A Tsinghua University Gen-Z Team Raises Tens of Millions in Two Funding Rounds to Address Token Billing Anxiety | Smart Emergence Exclusive
When a team of post-00s PhDs claims they can run an 80B-parameter large model on just 4GB of memory, the tech community’s first reaction is usually, “Another PPT startup.” But the tens of millions in funding WanGe ZhiYuan recently secured at least suggests the capital market’s appetite hasn’t been ruined by the AI bubble just yet. Founded by Tsinghua PhD Wang Guanbo, this company is betting on a path completely opposite to mainstream cloud services: running large models on your local device—and
Analysis
When a team of post-00s PhDs claims they can run an 80B-parameter large model on just 4GB of memory, the tech community’s first reaction is usually, “Another PPT startup.” But the tens of millions in funding WanGe ZhiYuan recently secured at least suggests the capital market’s appetite hasn’t been ruined by the AI bubble just yet. Founded by Tsinghua PhD Wang Guanbo, this company is betting on a path completely opposite to mainstream cloud services: running large models on your local device—and doing so blazingly fast.
Their core argument is sharp: cloud-based inference is a dead end. No matter how much token costs drop, they can’t keep up with the rate at which AI agent tools consume computing power. Tools like Claude Code and OpenClaw have caused an explosion in token demand, while chip manufacturers are struggling with devices limited to 32GB of memory—nearly the physical limit for edge hardware. WanGe ZhiYuan’s cPilot engine claims to squeeze enough memory space to run an 80B model where only a 4B model would fit, at 12 times the speed of other solutions.
This data deserves close scrutiny. If true, it means a standard AI PC’s inference capability could rival that of a small server, saving about 2,000 yuan in hardware costs per machine. But the word “if” is critical. The industry remains cautiously skeptical of such claims: dynamic sparse activation algorithms sound great, but how can they guarantee the model doesn’t lose accuracy under such extreme compression? Could those “predicted” skipped parameters turn out to be the key links in answering complex questions? What the tech team needs to prove isn’t peak performance, but stable and reliable inference quality in daily use.
What’s even more interesting is their strategic choice: they’re not building small models or focusing on post-training. This contrarian approach represents a kind of hedge against industry trends. While everyone else competes on cloud pricing, they’re betting that the demand for localized deployment will suddenly surge. Last year they were adapting for chip manufacturers; this year the explosion of OpenClaw gave them a glimpse of consumer-facing opportunities. This kind of agile pivot might be a strength of a young team—no historical baggage, ready to change course at any moment.

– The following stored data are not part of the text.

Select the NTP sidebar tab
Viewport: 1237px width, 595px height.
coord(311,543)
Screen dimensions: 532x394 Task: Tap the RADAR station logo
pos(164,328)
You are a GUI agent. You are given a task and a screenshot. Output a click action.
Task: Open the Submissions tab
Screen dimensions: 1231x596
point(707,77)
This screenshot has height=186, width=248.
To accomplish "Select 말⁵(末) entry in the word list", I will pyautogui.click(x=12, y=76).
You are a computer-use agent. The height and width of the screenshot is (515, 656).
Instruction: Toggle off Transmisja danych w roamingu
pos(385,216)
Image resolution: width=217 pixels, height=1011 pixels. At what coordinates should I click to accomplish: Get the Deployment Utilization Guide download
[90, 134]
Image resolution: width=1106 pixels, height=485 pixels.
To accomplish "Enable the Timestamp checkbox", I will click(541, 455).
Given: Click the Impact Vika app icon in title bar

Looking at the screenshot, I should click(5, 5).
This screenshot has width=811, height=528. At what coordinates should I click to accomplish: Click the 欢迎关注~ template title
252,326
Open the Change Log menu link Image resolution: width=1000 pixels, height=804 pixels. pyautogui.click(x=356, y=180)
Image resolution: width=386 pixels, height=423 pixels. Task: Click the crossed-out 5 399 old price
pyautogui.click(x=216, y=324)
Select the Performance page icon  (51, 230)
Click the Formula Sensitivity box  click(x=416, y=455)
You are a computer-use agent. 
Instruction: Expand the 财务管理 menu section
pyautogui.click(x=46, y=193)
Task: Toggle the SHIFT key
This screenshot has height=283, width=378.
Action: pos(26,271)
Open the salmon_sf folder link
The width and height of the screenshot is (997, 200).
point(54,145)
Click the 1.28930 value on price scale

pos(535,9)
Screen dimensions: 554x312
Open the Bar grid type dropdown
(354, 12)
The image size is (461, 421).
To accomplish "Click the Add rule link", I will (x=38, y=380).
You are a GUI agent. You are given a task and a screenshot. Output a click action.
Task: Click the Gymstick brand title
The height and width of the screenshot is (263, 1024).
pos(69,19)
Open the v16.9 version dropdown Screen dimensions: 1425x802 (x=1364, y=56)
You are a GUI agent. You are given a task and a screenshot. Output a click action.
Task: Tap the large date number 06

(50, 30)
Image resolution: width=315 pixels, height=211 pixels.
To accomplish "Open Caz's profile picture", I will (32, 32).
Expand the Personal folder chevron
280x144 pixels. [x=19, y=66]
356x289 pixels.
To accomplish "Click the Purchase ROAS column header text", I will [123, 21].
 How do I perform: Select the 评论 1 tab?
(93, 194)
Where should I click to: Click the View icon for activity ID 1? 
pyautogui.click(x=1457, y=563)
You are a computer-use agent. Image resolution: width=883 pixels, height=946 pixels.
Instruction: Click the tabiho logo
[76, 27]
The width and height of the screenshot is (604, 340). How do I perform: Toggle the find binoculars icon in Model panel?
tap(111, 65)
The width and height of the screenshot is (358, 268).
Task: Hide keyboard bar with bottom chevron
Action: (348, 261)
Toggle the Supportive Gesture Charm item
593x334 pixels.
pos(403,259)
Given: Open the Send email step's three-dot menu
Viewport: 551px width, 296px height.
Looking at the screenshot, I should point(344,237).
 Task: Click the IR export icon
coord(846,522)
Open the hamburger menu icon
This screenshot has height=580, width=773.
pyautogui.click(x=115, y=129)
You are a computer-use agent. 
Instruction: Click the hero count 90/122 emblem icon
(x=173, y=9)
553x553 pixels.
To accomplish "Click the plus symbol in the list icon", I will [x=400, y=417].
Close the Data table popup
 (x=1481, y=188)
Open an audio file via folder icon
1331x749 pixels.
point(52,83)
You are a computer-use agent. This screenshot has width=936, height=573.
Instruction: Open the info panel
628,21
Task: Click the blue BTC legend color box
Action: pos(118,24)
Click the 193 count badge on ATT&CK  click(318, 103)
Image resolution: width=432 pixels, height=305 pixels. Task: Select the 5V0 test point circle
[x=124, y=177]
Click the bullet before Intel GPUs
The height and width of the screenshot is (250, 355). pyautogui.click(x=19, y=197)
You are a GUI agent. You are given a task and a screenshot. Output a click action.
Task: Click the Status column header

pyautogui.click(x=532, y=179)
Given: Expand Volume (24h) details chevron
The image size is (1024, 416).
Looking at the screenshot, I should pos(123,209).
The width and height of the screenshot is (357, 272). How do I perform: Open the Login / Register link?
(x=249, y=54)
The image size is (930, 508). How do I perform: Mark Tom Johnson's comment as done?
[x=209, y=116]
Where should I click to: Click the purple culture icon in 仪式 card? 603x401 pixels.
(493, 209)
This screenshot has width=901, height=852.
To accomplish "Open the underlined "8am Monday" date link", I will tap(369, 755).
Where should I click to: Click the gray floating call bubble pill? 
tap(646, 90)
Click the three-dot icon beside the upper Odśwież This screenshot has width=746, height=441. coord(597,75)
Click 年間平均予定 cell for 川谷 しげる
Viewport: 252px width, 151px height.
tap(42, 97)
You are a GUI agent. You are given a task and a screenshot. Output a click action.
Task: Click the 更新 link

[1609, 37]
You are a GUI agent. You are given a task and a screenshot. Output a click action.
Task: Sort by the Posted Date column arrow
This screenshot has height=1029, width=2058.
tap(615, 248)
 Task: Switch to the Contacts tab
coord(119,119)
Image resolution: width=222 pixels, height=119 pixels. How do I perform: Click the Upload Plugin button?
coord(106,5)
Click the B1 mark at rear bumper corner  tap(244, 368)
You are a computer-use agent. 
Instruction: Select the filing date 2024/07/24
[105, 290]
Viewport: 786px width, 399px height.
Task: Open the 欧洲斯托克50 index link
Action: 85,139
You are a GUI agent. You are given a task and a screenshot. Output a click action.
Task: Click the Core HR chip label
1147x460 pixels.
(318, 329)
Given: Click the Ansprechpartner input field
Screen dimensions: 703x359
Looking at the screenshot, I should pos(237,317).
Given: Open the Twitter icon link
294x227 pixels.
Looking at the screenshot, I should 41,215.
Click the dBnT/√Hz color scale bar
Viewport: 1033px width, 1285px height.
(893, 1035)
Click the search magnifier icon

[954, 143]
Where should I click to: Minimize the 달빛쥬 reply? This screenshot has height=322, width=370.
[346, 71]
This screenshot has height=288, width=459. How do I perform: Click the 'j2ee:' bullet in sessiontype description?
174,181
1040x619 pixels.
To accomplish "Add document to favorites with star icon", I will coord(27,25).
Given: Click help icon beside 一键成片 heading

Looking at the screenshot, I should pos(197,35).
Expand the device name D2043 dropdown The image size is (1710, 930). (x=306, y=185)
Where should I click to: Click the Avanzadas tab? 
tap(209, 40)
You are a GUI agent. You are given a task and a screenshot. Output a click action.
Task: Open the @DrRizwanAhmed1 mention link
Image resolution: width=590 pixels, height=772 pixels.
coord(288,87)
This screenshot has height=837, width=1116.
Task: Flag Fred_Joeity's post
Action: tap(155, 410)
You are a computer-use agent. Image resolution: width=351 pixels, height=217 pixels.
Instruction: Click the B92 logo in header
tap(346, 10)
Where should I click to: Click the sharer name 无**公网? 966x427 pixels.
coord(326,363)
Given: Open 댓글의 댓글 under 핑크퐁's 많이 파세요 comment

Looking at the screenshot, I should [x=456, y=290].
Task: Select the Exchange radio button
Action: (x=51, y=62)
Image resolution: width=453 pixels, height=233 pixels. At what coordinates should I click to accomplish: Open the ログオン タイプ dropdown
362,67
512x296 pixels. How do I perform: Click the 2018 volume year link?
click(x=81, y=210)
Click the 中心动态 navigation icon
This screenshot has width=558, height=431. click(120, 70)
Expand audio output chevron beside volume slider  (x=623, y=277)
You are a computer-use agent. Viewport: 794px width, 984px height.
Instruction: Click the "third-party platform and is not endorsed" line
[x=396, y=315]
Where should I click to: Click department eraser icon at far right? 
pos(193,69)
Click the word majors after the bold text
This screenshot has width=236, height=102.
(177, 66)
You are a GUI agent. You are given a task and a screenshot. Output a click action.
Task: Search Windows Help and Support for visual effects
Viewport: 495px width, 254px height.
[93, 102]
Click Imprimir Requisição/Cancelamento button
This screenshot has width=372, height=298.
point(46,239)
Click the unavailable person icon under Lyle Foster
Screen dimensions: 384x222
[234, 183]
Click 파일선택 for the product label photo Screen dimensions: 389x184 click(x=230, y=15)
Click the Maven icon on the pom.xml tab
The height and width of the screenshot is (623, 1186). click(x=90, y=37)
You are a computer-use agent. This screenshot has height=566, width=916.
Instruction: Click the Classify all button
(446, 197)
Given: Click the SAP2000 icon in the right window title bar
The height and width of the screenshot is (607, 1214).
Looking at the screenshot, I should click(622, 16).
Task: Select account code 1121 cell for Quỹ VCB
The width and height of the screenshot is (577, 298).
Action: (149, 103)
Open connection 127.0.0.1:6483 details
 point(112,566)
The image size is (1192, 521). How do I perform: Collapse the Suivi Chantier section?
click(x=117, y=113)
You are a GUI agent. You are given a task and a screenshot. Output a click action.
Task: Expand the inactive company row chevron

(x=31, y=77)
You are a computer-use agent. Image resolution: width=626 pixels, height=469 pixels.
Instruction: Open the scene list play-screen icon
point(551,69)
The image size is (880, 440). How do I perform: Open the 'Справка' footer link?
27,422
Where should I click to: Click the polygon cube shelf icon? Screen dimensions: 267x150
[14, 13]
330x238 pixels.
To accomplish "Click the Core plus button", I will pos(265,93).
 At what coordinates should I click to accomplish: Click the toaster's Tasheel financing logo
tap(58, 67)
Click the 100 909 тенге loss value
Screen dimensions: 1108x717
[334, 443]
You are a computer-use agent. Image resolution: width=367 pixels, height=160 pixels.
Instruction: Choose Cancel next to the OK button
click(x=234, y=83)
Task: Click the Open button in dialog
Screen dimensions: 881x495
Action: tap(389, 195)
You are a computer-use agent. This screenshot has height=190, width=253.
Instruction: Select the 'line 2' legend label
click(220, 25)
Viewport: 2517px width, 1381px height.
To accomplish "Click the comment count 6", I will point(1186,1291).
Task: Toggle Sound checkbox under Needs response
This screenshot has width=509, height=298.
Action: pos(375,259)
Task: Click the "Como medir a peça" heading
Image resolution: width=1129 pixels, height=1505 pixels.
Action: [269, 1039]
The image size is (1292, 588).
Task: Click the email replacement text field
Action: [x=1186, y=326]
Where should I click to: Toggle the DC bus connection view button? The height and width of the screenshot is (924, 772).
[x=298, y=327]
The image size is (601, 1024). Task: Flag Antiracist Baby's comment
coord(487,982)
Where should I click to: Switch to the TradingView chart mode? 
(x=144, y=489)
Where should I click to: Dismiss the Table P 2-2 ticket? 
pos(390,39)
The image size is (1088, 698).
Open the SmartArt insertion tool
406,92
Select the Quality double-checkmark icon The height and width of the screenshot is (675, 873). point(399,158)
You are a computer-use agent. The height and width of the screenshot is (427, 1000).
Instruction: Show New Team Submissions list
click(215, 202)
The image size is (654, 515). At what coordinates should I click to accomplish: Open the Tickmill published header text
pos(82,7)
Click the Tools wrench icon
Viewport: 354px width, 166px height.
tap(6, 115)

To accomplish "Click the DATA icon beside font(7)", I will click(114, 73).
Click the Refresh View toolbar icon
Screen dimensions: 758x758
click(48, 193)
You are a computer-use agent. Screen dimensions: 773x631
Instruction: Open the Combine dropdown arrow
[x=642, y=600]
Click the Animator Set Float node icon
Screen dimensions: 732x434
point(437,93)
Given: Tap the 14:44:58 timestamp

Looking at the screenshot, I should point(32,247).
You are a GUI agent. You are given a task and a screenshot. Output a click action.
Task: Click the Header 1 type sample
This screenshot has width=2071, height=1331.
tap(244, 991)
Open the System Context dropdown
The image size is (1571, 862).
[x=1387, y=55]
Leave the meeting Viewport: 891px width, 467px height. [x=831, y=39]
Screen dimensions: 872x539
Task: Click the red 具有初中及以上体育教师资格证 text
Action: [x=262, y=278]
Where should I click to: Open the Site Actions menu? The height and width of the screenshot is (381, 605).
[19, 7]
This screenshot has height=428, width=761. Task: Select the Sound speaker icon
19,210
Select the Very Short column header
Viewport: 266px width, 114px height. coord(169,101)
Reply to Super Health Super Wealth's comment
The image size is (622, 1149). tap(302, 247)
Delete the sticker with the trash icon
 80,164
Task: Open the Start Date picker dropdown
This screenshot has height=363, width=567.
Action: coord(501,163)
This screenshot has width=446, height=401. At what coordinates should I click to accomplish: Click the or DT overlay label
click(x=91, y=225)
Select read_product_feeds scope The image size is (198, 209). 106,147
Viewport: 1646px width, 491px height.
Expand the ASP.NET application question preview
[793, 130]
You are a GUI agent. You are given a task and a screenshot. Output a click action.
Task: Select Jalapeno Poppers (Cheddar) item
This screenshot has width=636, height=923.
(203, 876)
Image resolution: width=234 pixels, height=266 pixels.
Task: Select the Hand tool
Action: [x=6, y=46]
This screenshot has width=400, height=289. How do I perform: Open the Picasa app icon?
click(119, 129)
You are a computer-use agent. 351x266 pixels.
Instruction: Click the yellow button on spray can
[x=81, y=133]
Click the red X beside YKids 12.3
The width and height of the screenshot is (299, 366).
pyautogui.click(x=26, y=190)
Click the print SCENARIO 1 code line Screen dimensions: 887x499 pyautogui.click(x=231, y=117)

But here’s the question: edge intelligence has been hyped for years—why hasn’t it truly taken off? Wang Guanbo attributes it to “overlooked memory consumption,” but this diagnosis might be oversimplified. Is the reluctance to run models locally solely due to insufficient memory? Aren’t privacy concerns, hassle of updates and maintenance, and the lack of killer apps even more critical factors? Their Amis platform aims to act as an “orchestration hub,” automatically allocating cloud and local computing power. This is a clever idea, but ecosystem building has never been something technology can solve alone.
Perhaps the most intriguing aspect is their customer strategy: first capture orders from B-end chip manufacturers, then penetrate the C-end through hardware pre-installation. This “B to C” path seems steady but is fraught with challenges. Chip manufacturers are willing to pay for your software only if your solution helps them sell more hardware. But if consumer demand doesn’t explode as expected, will these collaborations turn into one-time transactions? Pre-installing on tens of thousands of devices sounds impressive, but against the backdrop of a trillion-yuan AI market, it feels more like testing the waters than making a breakthrough.
The drive of a young team is commendable, but entrepreneurship isn’t a lab-based algorithm competition. When Wang Guanbo says, “MoE has ten times more sparsity to reduce,” he might forget that in the business world, a 10x improvement in performance isn’t as valuable as a 2x improvement in user experience. Edge intelligence is indeed the future, but many “technically correct” pioneers have fallen along the way. What WanGe ZhiYuan needs to prove isn’t just how large a model their engine can run, but why ordinary users should tolerate all the inconveniences of local deployment just to save a bit on token costs.
In this contest between cloud and edge, the most ironic takeaway might be: while everyone chases smarter models, the real deciding factor could be who can make users forget the model exists altogether.
Disclaimer: The above content is generated by AI and is for reference only.